Problem to work on:
The answer should consist of each line below that contains the word "green".

--- START ---

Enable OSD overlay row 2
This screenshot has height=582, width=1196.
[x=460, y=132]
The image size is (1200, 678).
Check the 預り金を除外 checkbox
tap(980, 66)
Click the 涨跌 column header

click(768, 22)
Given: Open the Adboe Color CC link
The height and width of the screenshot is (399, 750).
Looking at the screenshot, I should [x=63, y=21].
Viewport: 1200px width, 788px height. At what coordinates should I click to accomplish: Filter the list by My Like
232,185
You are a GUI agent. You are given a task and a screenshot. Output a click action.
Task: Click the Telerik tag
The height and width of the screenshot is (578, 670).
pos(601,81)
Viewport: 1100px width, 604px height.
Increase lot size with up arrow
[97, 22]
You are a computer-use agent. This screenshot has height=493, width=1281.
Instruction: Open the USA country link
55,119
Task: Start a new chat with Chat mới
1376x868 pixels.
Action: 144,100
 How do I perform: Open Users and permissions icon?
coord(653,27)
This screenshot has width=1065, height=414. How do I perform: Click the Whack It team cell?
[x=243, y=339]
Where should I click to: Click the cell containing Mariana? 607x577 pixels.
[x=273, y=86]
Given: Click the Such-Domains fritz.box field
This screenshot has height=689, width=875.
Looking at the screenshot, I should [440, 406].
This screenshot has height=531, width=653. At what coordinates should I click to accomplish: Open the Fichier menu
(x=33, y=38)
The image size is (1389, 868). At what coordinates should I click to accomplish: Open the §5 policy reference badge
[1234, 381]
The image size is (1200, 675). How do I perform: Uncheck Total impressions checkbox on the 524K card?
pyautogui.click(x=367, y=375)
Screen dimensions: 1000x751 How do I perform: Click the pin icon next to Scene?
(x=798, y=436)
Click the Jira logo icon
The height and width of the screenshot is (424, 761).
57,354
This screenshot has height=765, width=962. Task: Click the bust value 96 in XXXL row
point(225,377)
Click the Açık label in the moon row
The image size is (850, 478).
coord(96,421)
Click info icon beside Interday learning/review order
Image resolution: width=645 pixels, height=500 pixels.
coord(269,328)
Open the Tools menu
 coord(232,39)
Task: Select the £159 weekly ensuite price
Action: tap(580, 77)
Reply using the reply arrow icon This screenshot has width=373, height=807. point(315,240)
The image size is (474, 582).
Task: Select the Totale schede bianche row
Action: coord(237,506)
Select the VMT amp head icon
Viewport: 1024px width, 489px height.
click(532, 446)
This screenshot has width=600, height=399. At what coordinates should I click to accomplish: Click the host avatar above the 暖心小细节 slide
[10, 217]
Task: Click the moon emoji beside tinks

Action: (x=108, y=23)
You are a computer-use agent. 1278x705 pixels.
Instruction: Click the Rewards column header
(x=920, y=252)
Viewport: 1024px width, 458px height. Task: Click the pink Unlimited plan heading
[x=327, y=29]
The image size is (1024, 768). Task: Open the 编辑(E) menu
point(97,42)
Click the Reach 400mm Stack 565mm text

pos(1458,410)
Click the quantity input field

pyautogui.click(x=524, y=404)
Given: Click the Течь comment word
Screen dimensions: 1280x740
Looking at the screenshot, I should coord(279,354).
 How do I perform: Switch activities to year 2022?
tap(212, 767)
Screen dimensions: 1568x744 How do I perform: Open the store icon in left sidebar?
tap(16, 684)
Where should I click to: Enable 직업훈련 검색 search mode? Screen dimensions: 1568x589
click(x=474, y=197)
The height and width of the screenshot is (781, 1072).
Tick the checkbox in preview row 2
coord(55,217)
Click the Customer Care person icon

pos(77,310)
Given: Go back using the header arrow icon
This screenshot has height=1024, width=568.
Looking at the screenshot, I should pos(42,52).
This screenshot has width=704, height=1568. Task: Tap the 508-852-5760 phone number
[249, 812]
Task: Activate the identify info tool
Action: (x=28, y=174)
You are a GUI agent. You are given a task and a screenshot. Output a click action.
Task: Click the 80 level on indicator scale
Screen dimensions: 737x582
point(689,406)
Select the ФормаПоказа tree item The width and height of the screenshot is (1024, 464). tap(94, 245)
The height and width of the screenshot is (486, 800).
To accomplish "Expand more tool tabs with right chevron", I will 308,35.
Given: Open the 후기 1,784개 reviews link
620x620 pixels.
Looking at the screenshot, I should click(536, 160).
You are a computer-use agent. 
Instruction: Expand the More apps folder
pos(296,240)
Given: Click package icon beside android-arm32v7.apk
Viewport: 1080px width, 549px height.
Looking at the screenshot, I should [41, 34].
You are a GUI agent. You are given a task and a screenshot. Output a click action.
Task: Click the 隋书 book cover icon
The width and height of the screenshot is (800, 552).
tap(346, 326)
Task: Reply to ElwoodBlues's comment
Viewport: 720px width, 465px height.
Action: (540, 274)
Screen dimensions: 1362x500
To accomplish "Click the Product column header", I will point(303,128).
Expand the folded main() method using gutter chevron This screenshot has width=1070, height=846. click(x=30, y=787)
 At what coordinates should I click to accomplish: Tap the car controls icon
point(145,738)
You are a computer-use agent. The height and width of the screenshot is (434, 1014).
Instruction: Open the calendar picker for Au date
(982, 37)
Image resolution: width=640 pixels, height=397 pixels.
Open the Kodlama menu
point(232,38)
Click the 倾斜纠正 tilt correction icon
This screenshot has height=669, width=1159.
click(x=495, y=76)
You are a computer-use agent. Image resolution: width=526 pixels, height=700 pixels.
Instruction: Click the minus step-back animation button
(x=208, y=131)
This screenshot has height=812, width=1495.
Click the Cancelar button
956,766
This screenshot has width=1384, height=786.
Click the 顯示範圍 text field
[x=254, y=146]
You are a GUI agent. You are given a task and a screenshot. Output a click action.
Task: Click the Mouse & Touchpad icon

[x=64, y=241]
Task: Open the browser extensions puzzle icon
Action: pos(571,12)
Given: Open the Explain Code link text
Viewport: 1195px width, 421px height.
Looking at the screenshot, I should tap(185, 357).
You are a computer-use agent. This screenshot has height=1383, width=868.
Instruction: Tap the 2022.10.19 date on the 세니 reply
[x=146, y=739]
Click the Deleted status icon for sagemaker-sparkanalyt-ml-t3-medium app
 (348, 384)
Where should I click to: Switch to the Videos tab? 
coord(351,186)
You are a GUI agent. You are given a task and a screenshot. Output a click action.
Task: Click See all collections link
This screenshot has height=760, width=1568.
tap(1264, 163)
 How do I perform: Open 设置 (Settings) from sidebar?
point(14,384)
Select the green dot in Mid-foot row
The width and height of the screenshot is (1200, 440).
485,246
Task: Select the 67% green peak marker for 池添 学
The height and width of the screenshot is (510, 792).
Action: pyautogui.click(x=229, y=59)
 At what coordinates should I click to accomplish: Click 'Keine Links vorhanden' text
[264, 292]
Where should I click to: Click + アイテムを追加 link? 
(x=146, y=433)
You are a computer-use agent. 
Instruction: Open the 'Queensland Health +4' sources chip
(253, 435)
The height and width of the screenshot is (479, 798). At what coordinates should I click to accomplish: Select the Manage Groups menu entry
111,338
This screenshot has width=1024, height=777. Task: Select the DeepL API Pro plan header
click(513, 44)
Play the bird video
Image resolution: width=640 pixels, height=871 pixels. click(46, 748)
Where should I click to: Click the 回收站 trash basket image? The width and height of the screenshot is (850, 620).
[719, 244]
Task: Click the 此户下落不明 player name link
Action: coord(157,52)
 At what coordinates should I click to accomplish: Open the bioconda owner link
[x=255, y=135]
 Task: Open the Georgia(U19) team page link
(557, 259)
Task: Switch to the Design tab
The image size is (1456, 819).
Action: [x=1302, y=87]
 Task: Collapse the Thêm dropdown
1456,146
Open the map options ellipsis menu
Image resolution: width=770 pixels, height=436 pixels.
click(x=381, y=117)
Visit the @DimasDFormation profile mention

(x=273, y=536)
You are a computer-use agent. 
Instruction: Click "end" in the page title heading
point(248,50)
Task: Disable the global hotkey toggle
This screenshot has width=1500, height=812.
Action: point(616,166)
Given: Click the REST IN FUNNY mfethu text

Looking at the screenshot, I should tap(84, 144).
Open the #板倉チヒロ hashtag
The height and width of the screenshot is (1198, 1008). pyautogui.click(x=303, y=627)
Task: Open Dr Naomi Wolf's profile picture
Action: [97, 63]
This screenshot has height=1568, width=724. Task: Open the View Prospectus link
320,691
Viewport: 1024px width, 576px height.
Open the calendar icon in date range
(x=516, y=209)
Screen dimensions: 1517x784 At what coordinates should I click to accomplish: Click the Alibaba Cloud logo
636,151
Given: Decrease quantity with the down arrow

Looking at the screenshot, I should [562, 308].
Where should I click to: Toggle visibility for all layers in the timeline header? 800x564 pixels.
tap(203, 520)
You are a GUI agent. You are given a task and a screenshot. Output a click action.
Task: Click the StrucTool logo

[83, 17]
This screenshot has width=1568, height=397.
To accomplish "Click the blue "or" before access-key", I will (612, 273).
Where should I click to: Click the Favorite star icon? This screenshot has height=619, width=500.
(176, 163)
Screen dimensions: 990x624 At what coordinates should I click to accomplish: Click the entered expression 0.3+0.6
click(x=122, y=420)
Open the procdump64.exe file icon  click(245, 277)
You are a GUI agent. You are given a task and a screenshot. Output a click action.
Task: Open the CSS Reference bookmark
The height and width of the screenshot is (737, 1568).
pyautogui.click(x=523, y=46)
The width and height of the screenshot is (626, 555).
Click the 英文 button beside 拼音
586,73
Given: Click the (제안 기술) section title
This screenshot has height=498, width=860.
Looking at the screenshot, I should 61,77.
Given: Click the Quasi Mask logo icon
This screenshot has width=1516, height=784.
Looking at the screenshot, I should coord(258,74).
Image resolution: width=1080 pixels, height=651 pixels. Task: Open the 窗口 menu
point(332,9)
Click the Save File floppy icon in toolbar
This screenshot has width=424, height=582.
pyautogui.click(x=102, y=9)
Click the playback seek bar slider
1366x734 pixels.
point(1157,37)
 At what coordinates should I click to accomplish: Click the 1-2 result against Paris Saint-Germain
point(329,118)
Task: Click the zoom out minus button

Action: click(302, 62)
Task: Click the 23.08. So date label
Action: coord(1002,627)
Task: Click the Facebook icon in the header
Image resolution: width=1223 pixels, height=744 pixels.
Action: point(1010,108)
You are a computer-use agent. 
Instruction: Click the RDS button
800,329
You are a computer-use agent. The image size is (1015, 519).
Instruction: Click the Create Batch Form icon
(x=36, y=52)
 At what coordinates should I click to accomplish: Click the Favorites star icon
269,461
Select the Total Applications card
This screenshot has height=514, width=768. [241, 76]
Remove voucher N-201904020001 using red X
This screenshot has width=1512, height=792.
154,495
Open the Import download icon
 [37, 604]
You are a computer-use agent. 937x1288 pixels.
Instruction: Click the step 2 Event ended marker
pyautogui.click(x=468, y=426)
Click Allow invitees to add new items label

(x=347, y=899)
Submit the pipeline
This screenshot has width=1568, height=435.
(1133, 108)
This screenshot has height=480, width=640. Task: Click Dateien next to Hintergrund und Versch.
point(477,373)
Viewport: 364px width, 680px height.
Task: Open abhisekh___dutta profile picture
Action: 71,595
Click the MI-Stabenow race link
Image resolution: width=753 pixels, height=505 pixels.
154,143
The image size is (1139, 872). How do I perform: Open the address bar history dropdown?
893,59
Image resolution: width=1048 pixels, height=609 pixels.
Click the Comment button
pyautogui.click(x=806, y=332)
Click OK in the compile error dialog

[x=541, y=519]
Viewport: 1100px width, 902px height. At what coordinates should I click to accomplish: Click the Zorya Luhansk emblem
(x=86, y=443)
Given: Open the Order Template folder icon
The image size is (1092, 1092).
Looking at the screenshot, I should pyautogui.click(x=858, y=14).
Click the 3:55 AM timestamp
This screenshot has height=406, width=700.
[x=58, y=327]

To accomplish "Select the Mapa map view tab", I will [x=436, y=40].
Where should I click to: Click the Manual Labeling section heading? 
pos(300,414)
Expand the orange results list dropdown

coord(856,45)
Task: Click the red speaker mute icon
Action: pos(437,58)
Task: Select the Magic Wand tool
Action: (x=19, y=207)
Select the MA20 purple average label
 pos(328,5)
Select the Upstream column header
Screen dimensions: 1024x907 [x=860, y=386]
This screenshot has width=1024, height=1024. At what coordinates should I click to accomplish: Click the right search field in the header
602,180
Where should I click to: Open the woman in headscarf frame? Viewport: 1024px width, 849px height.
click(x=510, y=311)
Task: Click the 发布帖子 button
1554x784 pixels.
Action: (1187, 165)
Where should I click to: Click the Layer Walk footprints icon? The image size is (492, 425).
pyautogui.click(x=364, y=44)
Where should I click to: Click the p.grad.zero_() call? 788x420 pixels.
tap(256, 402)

--- END ---

Solution to this problem:
Select the green dot in Mid-foot row
Task: Select the 67% green peak marker for 池添 学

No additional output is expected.